以上のようにして,このところ,企業,家計にみられつつある行動の変化は,持続的な安定成長,生活の質的改善をミクロ面から可能にするものだと評価できる。
(経済発展の基本としての生産性上昇)
マクロ経済面から,日本経済の長期的課題の解決を可能にするものは,生産性の上昇である。内需中心の持続的な成長も国民が求める質の高い生活水準への歩みも,結局のところ,生産性の上昇,経済の効率化に支えられたものでなければ持続可能なものとはならない。
これまで日本経済は,他の先進諸国に比べて相対的に高い生産性の上昇を続けてきた。これは,生産性の上昇を決める資本,労働,技術という三つの要素のそれぞれについて,①高貯蓄に支えられて高水準の資本の蓄積が進み,②企業の研究開発,製品開発努力が技術レベルを高め,③家計の教育投資によって質の高い人的資源が形成されてきたためであった。バブルの時期を経ても,これら生産要素についての諸条件は変化しておらず,日本経済は中長期的には依然として高い生産性上昇力を持っている。また,社会資本の充実は,生産性の上昇に寄与するとともに,国民生活の質的向上をもたらすものである。

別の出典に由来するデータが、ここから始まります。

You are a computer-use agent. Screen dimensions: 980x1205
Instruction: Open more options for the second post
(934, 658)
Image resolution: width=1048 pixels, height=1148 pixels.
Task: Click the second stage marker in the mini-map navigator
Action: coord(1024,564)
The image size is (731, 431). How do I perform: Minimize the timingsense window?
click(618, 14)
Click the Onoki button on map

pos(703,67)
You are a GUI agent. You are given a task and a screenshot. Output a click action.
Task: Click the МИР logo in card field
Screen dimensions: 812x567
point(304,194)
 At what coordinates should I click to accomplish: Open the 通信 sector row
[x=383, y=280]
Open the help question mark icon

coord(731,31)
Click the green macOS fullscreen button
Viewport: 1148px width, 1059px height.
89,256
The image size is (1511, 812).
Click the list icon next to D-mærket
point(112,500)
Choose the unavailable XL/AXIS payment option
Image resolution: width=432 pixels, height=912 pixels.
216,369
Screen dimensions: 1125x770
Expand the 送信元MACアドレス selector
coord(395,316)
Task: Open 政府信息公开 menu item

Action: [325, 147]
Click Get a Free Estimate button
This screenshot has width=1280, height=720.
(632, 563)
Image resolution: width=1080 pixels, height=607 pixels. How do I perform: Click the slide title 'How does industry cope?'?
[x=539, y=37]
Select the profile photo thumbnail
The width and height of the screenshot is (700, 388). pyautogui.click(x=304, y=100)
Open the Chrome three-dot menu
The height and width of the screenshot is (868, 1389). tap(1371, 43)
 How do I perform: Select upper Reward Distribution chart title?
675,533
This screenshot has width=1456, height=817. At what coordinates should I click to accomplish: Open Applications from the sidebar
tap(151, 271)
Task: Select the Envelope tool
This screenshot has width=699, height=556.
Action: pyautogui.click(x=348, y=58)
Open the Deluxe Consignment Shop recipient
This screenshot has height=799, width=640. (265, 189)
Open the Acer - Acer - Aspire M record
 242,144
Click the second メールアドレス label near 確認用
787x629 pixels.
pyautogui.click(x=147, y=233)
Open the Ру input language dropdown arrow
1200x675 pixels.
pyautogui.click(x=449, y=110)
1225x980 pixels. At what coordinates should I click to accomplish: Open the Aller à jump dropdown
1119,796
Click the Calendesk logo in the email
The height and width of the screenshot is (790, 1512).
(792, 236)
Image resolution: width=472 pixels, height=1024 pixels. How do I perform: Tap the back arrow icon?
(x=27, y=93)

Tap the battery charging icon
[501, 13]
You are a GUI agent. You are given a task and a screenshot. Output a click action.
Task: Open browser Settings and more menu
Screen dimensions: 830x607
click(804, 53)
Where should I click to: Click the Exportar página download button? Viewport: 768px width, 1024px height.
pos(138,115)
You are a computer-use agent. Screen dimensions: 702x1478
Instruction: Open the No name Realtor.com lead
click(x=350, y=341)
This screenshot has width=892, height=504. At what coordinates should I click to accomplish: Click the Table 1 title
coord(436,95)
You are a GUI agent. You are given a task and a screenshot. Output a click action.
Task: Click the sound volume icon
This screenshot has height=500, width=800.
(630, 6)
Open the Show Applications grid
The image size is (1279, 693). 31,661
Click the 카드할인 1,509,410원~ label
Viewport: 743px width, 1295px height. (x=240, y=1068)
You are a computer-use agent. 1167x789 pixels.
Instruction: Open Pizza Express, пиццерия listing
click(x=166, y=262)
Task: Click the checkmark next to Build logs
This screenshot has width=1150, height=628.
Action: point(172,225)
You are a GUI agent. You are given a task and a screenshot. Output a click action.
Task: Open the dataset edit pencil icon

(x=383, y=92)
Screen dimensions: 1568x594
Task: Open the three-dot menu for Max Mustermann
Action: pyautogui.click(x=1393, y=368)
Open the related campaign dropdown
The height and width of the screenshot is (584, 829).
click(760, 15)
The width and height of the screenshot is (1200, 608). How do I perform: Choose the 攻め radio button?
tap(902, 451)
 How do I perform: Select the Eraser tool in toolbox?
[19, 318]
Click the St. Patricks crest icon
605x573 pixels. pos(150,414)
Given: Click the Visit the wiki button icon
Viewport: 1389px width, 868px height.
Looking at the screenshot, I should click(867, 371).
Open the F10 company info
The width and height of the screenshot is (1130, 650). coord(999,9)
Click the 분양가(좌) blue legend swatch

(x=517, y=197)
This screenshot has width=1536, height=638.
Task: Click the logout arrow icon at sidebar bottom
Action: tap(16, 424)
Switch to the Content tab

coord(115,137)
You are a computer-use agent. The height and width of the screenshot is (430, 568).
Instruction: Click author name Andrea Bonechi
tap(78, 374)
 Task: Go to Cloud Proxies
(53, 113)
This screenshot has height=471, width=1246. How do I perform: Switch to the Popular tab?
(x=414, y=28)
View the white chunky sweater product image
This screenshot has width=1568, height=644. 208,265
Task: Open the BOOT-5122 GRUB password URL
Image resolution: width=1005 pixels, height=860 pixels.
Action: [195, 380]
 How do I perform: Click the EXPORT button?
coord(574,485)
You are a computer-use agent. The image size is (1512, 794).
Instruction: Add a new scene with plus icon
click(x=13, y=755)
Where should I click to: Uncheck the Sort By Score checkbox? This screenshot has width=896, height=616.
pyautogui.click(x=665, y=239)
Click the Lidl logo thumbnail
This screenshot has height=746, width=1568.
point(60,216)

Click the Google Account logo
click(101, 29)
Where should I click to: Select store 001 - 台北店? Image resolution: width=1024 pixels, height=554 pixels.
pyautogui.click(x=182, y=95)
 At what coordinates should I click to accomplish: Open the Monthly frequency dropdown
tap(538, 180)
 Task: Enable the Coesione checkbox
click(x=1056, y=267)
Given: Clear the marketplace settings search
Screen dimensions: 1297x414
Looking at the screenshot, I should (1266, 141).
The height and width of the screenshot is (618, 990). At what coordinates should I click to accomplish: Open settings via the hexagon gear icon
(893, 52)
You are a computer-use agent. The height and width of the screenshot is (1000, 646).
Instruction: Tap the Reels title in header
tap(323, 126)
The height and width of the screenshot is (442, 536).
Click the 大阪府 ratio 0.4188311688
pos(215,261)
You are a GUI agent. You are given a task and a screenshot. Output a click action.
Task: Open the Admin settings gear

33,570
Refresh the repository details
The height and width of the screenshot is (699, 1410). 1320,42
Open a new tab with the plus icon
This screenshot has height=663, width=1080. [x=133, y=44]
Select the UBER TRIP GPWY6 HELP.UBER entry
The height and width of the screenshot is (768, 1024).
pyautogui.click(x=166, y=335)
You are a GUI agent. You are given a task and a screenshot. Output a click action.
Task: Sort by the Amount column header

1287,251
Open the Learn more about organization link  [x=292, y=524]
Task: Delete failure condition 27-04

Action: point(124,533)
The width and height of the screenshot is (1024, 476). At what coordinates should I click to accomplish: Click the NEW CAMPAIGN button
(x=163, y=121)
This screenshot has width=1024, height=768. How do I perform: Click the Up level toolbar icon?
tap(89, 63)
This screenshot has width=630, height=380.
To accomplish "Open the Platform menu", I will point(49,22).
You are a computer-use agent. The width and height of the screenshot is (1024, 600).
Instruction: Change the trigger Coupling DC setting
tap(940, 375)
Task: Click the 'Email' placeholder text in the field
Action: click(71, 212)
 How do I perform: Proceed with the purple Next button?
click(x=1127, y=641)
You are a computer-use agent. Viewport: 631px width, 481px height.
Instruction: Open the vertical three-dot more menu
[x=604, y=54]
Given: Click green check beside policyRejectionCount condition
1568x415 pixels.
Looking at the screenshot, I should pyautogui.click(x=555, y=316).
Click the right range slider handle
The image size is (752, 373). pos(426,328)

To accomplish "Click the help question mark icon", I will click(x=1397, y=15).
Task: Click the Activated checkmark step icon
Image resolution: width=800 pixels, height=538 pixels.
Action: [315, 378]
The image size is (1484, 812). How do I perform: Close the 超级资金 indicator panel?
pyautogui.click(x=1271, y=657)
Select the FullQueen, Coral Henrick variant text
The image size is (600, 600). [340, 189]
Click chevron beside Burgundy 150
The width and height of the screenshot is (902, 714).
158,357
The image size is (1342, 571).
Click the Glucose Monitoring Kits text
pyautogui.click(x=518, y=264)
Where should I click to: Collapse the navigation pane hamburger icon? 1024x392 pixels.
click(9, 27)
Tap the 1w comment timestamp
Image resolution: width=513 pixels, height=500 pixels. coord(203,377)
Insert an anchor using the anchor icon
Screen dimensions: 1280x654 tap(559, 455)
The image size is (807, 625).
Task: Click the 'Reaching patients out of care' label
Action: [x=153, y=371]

この生産性の上昇が重要だという点は,バブルの発生と崩壊のなかで我々が得た最後の教訓でもある。結局のところ,経済の発展,所得水準の向上には生産性の上昇,交易条件の改善,バブルによる資産価格の上昇という三つの道がある。この三つの道を,「サステイナブル(持続可能)であるか」「プラスサム(他人の所得を減らしていない)であるか」という尺度で評価してみると,交易条件の改善は,サステイナブルではあるが,プラスサムではない(一国の交易条件が改善すれば,他国の交易条件は悪化する)。バブルによる資産価格の上昇は,プラスサムではあるが(株価が上昇しても誰も損はしない,ただし地価はプラスサムではないともいえる),サステイナブルではない(永遠にバブルが続くことはありえない)。結局,サステイナブルでかつプラスサムでもある所得上昇の道は,生産性の上昇しかないのである。
このことはまた,「ただの昼飯はない(対価を払うことなしに効用を得ることはできない)」「この世に桃源郷はない(無から有を生み出すことは出来ない)」という経済の大原則が再確認されたということである。
マクロの生産性上昇力とミクロのリストラクチュアリングへの歩みを生かしながら,持続的な内需中心の成長と質の高い国民生活の実現に向けて着実な歩みを進めていくことが必要である。